▶ **What you should do**:
Once the line containing "The height and width of the screenshot is (559, 1253)." is found, retype it and each line after it through the last entry below, word for word, and nothing else.

▶ **Data excerpts**:
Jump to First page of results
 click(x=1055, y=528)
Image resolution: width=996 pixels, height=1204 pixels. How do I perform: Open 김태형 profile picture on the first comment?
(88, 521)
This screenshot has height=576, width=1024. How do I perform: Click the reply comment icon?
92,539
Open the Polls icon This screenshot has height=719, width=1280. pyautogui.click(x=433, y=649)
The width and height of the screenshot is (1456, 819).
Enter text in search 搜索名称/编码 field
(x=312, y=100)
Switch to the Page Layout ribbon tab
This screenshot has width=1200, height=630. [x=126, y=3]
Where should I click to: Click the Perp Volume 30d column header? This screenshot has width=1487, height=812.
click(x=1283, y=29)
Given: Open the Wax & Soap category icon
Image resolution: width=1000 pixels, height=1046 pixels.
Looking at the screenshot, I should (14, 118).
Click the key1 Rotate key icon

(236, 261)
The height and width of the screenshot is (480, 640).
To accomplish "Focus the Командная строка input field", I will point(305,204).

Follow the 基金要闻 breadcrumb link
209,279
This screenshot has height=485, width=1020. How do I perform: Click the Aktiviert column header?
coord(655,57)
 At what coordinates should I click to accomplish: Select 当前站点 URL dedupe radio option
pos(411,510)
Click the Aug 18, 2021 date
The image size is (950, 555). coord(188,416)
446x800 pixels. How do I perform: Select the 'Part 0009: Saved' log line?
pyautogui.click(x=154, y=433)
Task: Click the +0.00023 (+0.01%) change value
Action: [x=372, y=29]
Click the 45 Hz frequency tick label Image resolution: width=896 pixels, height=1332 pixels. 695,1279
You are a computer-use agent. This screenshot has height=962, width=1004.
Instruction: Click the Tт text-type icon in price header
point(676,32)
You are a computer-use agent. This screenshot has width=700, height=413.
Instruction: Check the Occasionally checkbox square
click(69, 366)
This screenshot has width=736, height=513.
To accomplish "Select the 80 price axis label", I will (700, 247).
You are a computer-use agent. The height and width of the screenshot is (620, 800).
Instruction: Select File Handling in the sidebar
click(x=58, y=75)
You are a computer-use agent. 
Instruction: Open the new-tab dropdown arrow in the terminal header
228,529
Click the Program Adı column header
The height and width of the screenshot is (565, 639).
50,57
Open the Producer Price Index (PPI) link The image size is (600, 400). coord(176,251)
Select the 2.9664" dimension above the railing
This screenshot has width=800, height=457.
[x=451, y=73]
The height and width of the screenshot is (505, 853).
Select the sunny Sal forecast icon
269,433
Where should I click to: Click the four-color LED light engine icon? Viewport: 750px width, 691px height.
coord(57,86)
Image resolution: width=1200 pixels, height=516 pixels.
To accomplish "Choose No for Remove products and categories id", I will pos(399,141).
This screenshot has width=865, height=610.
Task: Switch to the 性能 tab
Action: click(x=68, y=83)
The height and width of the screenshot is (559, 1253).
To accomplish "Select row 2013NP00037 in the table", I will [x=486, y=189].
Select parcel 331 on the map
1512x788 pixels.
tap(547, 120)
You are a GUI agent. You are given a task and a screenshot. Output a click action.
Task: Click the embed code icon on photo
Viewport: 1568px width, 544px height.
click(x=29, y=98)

▶ **Exercise output**:
The height and width of the screenshot is (559, 1253).
To accomplish "Select row 2013NP00037 in the table", I will [x=486, y=189].
Select parcel 331 on the map
1512x788 pixels.
tap(547, 120)
You are a GUI agent. You are given a task and a screenshot. Output a click action.
Task: Click the embed code icon on photo
Viewport: 1568px width, 544px height.
click(x=29, y=98)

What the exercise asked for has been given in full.